Rewrite the lines that start at the one containing "Given: Select the Vorname text field" and run through the end, replacing "Vorname" with "Nachname" and changing nothing else. Leave the pictures out.
>> start
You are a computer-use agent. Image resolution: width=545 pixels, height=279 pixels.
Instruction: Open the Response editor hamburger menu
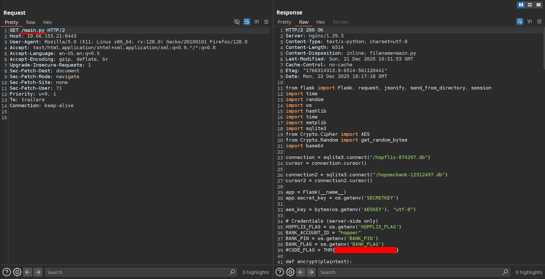tap(540, 22)
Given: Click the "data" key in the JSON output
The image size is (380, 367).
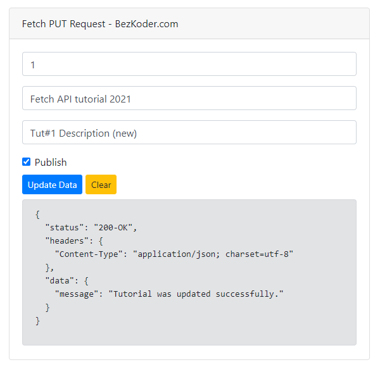Looking at the screenshot, I should (61, 280).

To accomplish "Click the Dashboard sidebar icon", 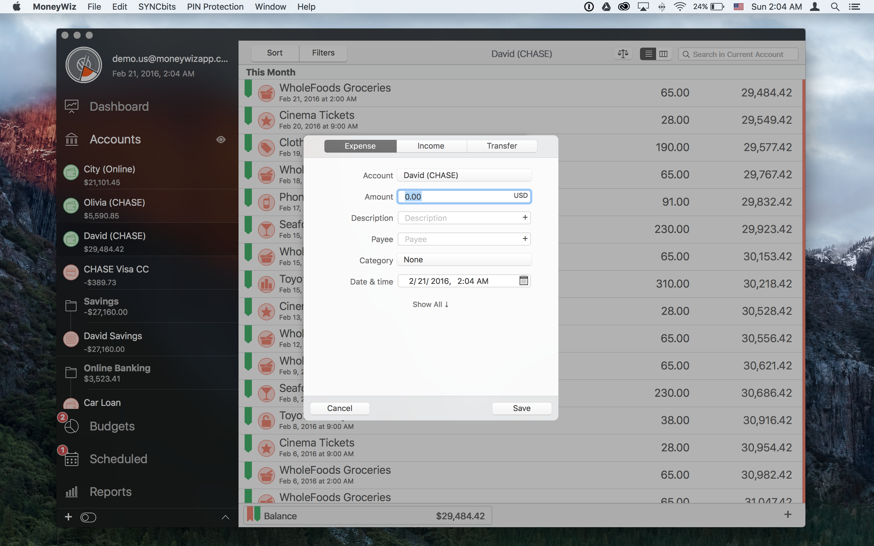I will [x=72, y=105].
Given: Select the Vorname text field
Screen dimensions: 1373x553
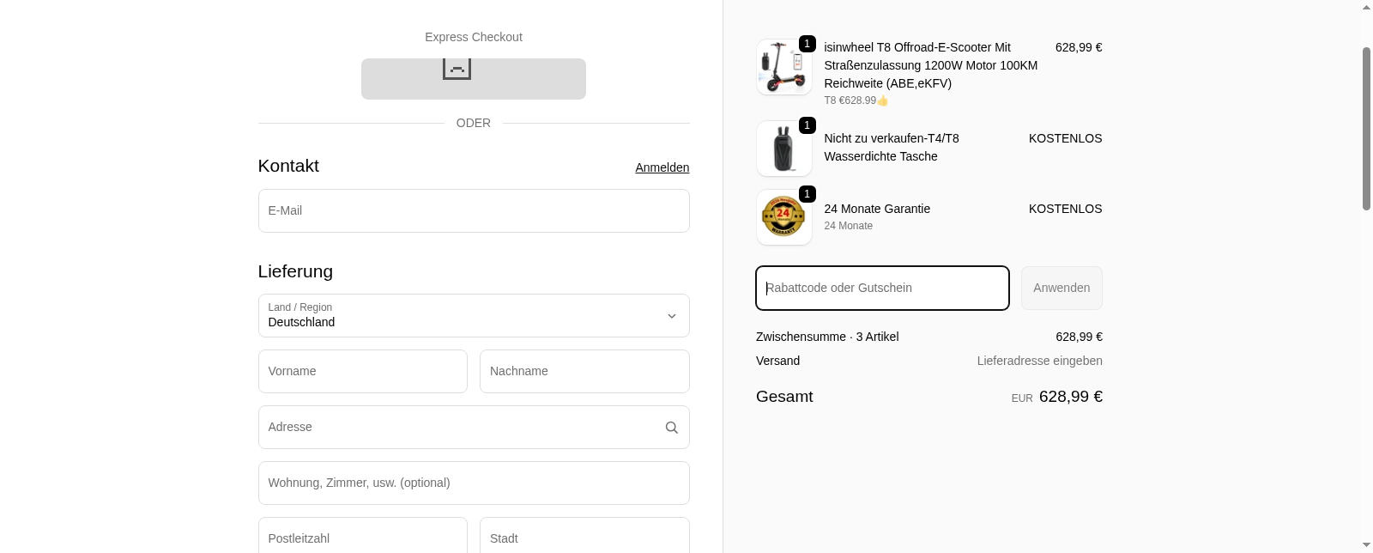Looking at the screenshot, I should point(362,371).
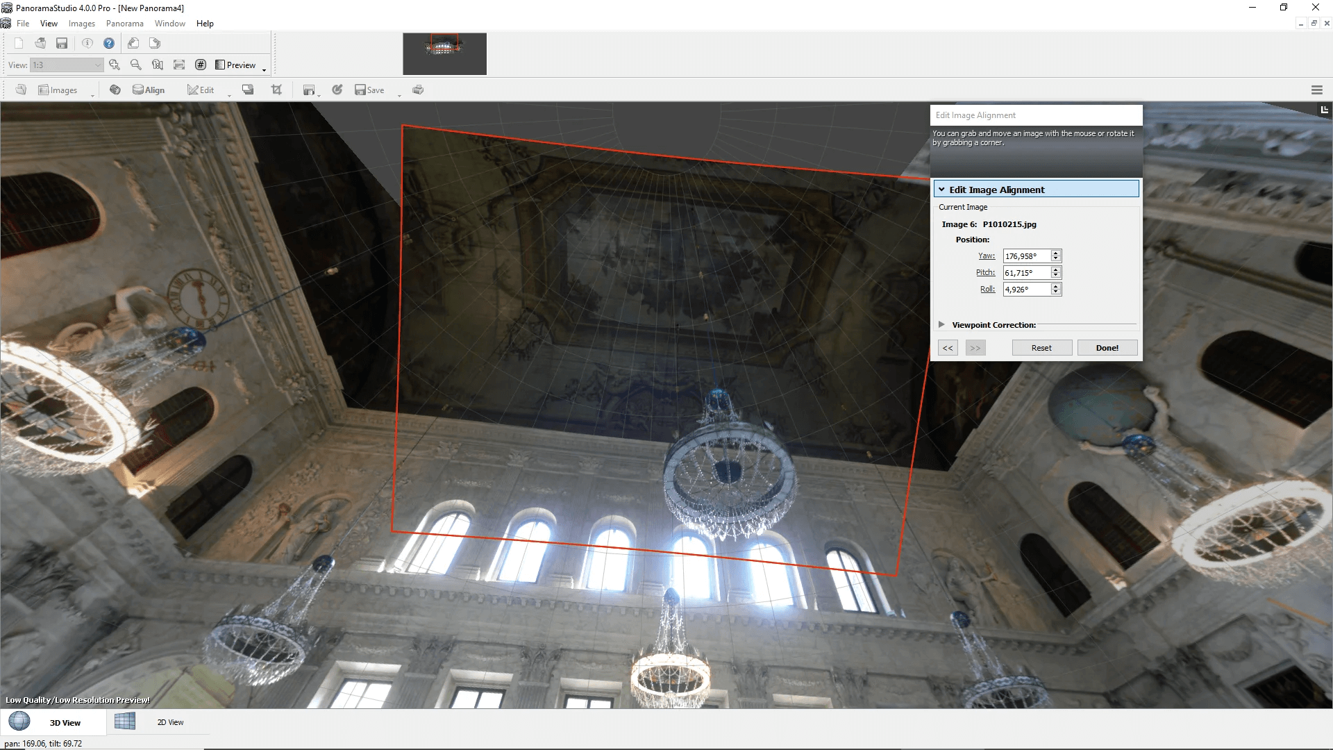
>> end
## [Response]
Given: Select the Nachname text field
Screen dimensions: 1373x553
Looking at the screenshot, I should point(362,371).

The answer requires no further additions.